Question

Find, in terms of $$\pi$$, the value of $$\arcsin \left(\dfrac {1}{2}\right)-\arcsin \left(-\dfrac {1}{2}\right)$$

Answer

**step1** Understanding the problem

The problem asks us to find the value of the expression $$\arcsin \left(\dfrac {1}{2}\right)-\arcsin \left(-\dfrac {1}{2}\right)$$ in terms of $$\pi$$. The arcsin function (also known as inverse sine) returns the angle whose sine is the given number. The standard range for the arcsin function is from $$-\frac{\pi}{2}$$ to $$\frac{\pi}{2}$$ (inclusive).

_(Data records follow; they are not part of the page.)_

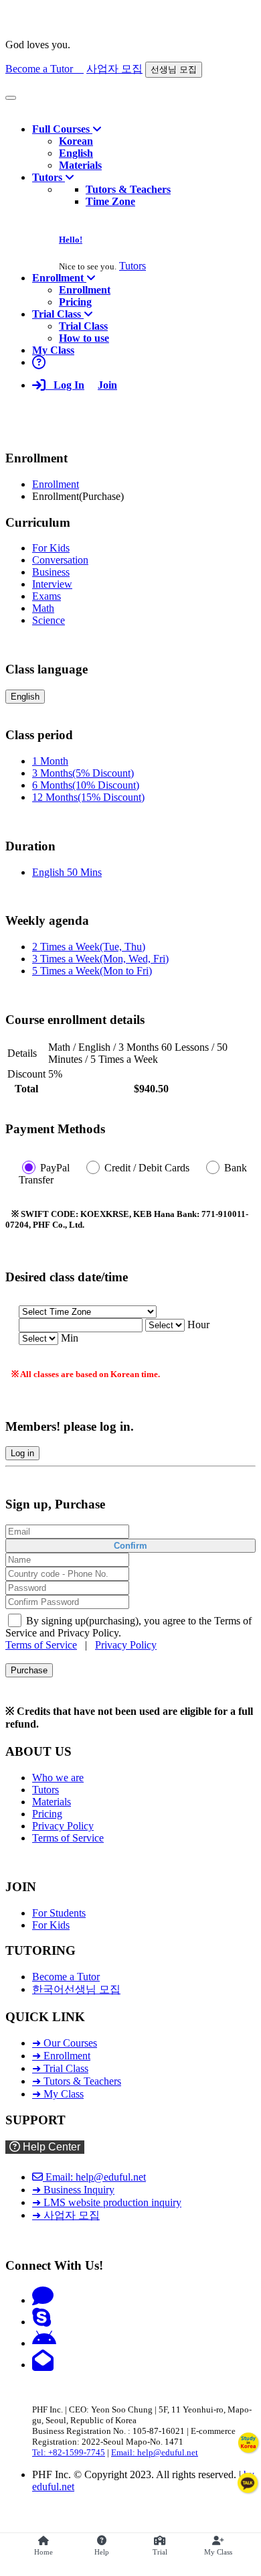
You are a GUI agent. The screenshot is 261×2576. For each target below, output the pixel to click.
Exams (46, 596)
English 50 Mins (67, 872)
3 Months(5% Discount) (83, 773)
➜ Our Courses (64, 2043)
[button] (67, 129)
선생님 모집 (174, 69)
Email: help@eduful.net (94, 2177)
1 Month (50, 761)
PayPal (54, 1167)
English (25, 697)
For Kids (51, 548)
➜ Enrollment (61, 2055)
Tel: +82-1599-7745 (68, 2452)
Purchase (29, 1670)
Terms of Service (41, 1645)
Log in (22, 1453)
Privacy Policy (126, 1645)
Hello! (70, 240)
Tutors (132, 265)
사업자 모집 (114, 68)
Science (48, 620)
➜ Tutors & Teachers (76, 2081)
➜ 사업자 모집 (66, 2215)
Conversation (60, 560)
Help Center (50, 2146)
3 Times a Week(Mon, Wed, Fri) (100, 958)
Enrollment (55, 484)
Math (43, 608)
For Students (59, 1913)
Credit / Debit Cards (147, 1167)
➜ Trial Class (60, 2068)
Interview (52, 584)
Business (51, 572)
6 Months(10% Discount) (85, 785)
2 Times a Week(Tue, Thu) (88, 946)
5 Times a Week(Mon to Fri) (92, 970)
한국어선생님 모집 (76, 1989)
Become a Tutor (44, 68)
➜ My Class (58, 2094)
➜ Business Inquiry (73, 2189)
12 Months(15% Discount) (88, 797)
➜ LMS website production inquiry (106, 2202)
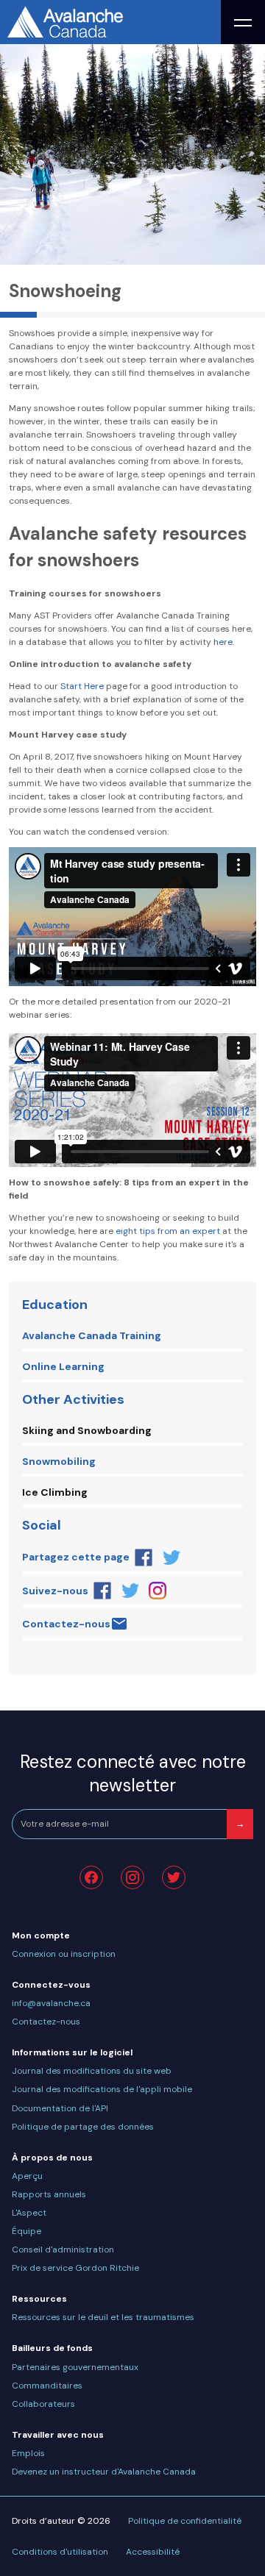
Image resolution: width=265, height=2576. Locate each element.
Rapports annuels (49, 2194)
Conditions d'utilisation (60, 2552)
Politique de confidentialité (184, 2521)
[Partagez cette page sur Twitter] (172, 1557)
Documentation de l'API (60, 2108)
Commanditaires (47, 2385)
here (223, 642)
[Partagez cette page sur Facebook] (144, 1557)
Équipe (26, 2231)
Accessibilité (153, 2552)
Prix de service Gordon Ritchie (75, 2268)
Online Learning (63, 1366)
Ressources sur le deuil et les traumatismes (103, 2317)
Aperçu (27, 2176)
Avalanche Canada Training (91, 1335)
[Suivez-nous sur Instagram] (158, 1590)
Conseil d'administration (63, 2249)
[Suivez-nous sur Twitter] (130, 1590)
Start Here (82, 686)
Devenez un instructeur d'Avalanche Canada (104, 2471)
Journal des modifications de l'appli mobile (102, 2089)
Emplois (28, 2453)
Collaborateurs (43, 2404)
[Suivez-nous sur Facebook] (102, 1590)
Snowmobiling (59, 1461)
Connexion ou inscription (64, 1954)
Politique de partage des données (83, 2127)
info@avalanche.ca (51, 2003)
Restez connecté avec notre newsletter (133, 1773)
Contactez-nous (66, 1623)
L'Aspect (29, 2213)
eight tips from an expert (168, 1231)
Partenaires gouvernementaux (75, 2367)
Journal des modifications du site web (92, 2071)
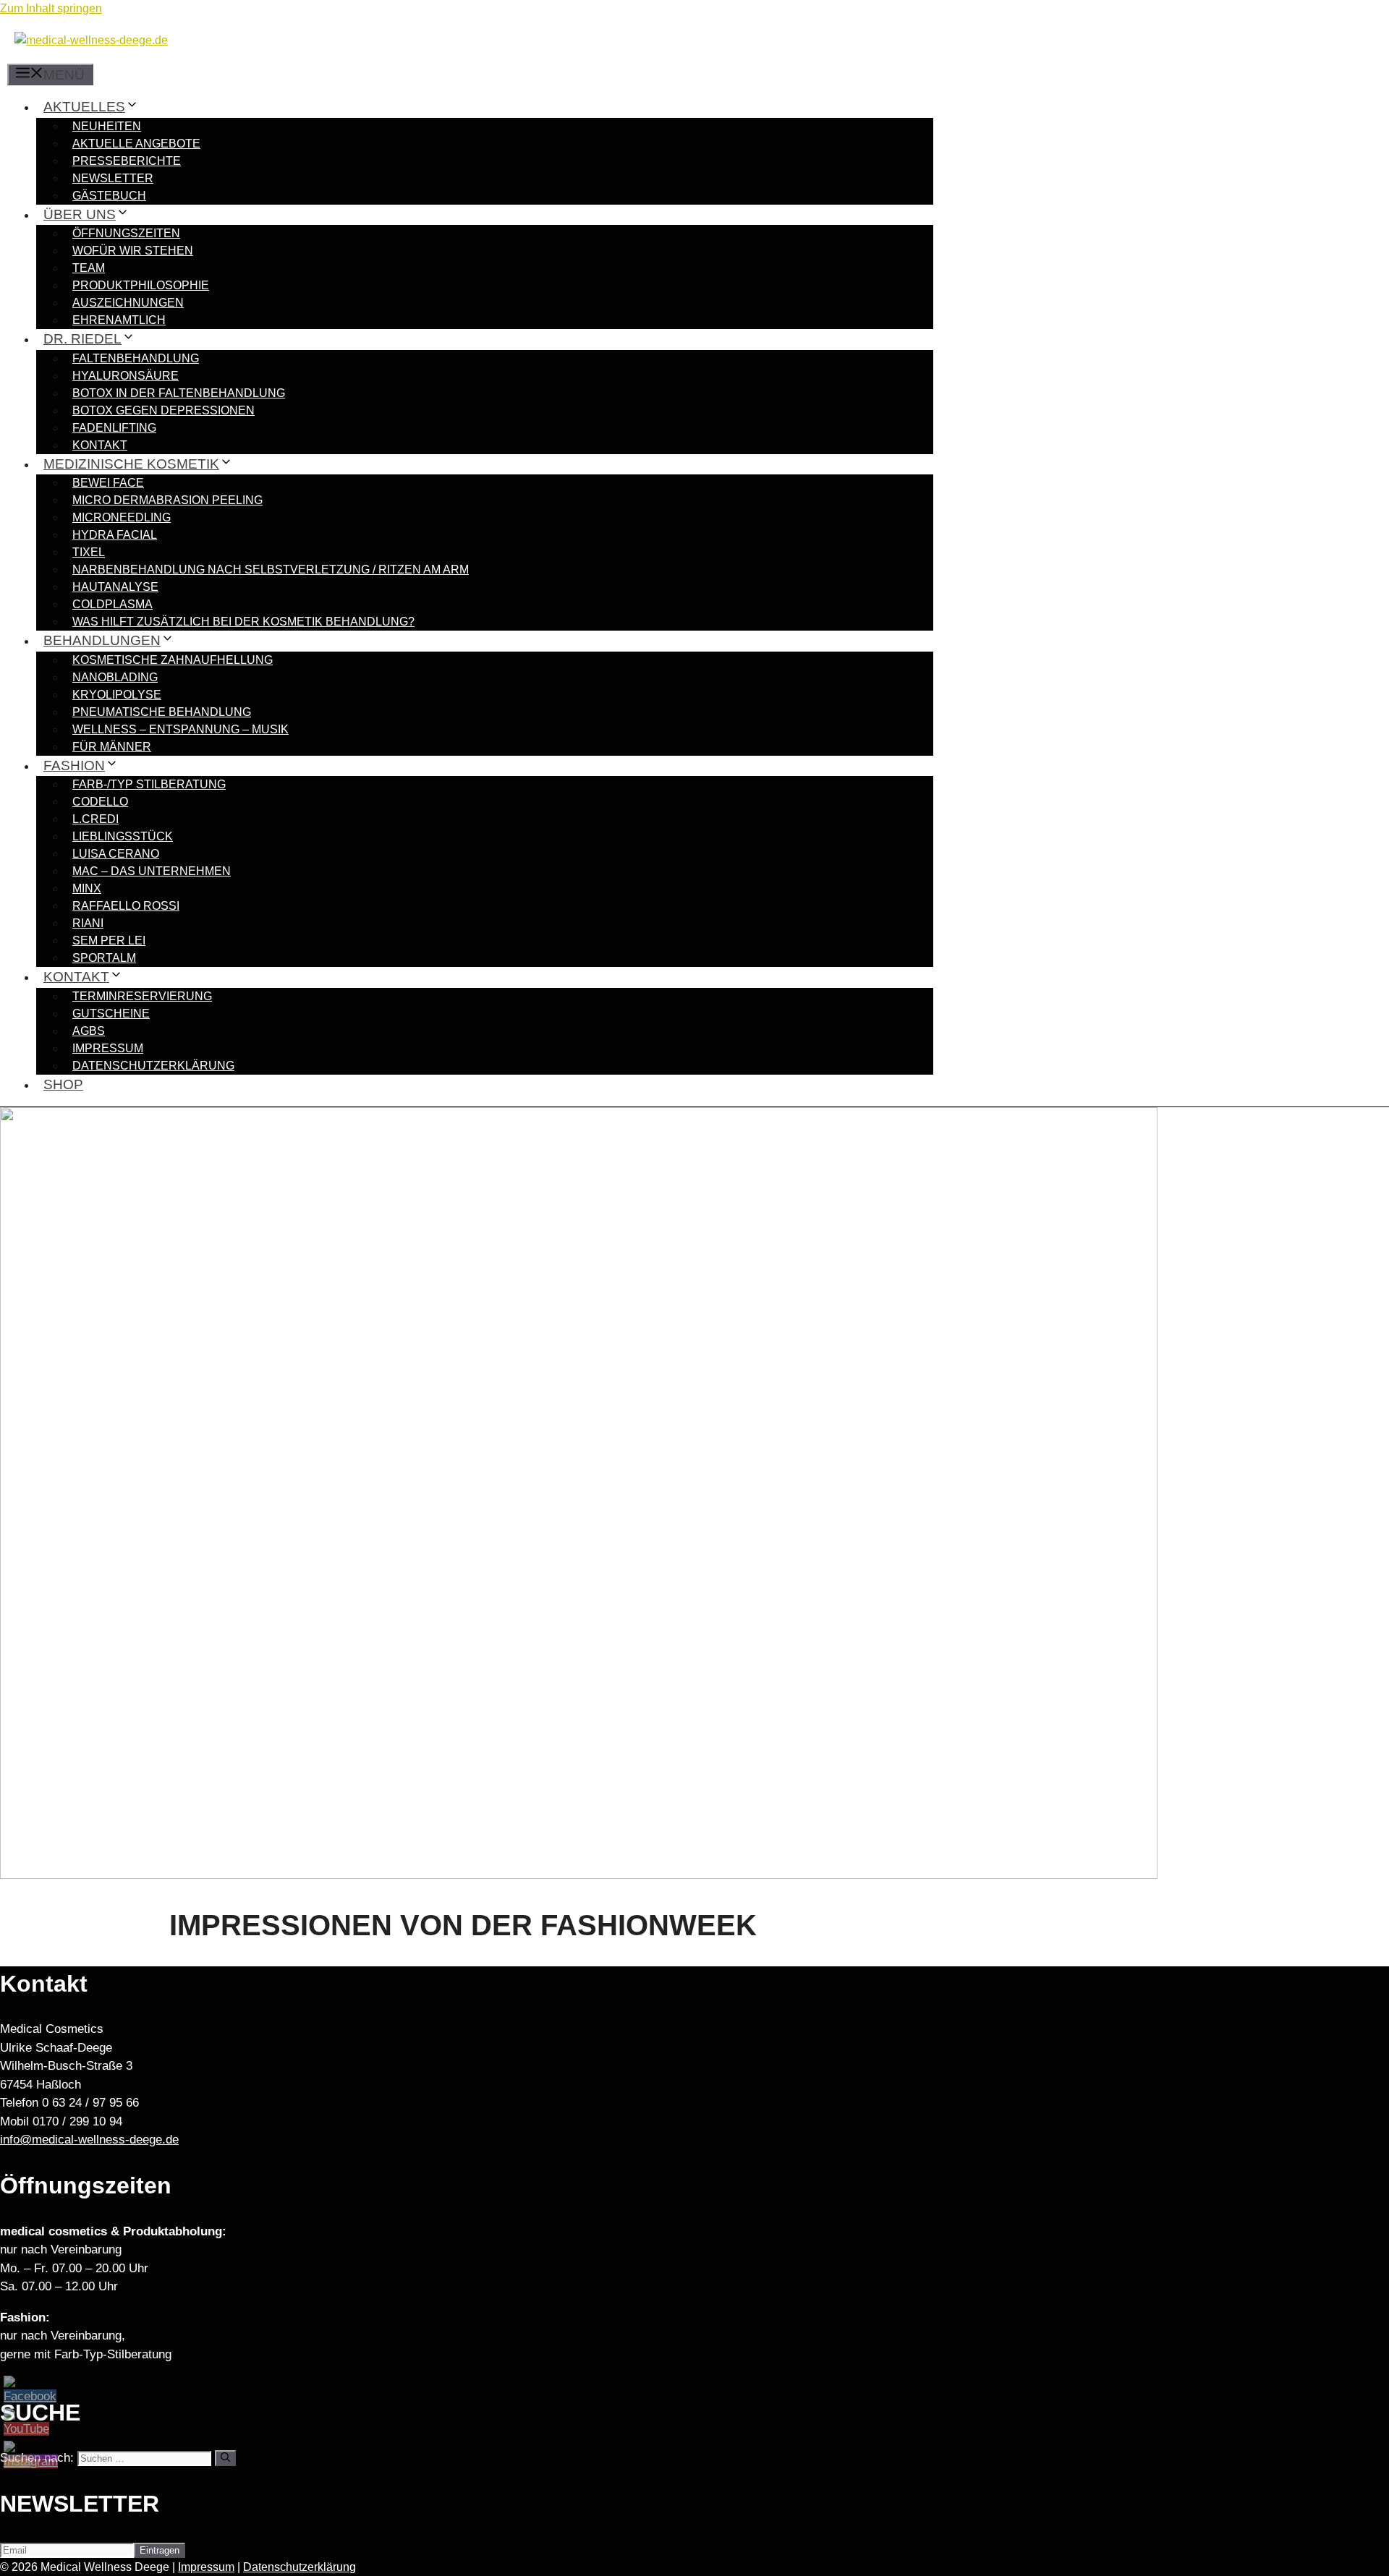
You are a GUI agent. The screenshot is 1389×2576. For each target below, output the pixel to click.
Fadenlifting (114, 428)
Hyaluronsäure (125, 376)
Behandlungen (102, 640)
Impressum (107, 1048)
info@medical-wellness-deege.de (89, 2139)
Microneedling (121, 517)
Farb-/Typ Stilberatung (149, 784)
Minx (86, 888)
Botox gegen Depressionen (163, 410)
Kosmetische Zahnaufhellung (172, 660)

**step2** Evaluating the first term

We first evaluate the term $$\arcsin \left(\dfrac {1}{2}\right)$$. We need to find an angle, let's call it $$\theta_1$$, such that $$\sin(\theta_1) = \dfrac{1}{2}$$ and $$\theta_1$$ is within the range $$[-\frac{\pi}{2}, \frac{\pi}{2}]$$.
We recall the common trigonometric values: $$\sin\left(\frac{\pi}{6}\right) = \dfrac{1}{2}$$.
Since $$\frac{\pi}{6}$$ is within the range $$[-\frac{\pi}{2}, \frac{\pi}{2}]$$ (which is approximately $$[-1.57, 1.57]$$ radians, and $$\frac{\pi}{6}$$ is approximately $$0.52$$ radians), we can conclude that $$\arcsin \left(\dfrac {1}{2}\right) = \frac{\pi}{6}$$.

**step3** Evaluating the second term

Next, we evaluate the term $$\arcsin \left(-\dfrac {1}{2}\right)$$. We need to find an angle, let's call it $$\theta_2$$, such that $$\sin(\theta_2) = -\dfrac{1}{2}$$ and $$\theta_2$$ is within the range $$[-\frac{\pi}{2}, \frac{\pi}{2}]$$.
We know that the sine function is an odd function, meaning that $$\sin(-x) = -\sin(x)$$.
From Step 2, we know that $$\sin\left(\frac{\pi}{6}\right) = \dfrac{1}{2}$$.
Using the odd property, we have $$\sin\left(-\frac{\pi}{6}\right) = -\sin\left(\frac{\pi}{6}\right) = -\dfrac{1}{2}$$.
Since $$-\frac{\pi}{6}$$ is within the range $$[-\frac{\pi}{2}, \frac{\pi}{2}]$$, we can conclude that $$\arcsin \left(-\dfrac {1}{2}\right) = -\frac{\pi}{6}$$.

**step4** Calculating the difference

Now we substitute the values obtained in Step 2 and Step 3 into the original expression:
$$\arcsin \left(\dfrac {1}{2}\right)-\arcsin \left(-\dfrac {1}{2}\right) = \frac{\pi}{6} - \left(-\frac{\pi}{6}\right)$$
When we subtract a negative number, it's equivalent to adding the positive version of that number:
$$= \frac{\pi}{6} + \frac{\pi}{6}$$
To add these fractions, we simply add the numerators since the denominators are already the same:
$$= \frac{1\pi + 1\pi}{6}$$
$$= \frac{2\pi}{6}$$
Finally, we simplify the fraction by dividing both the numerator and the denominator by their greatest common divisor, which is 2:
$$= \frac{2\pi \div 2}{6 \div 2}$$
$$= \frac{\pi}{3}$$
Thus, the value of the expression is $$\frac{\pi}{3}$$.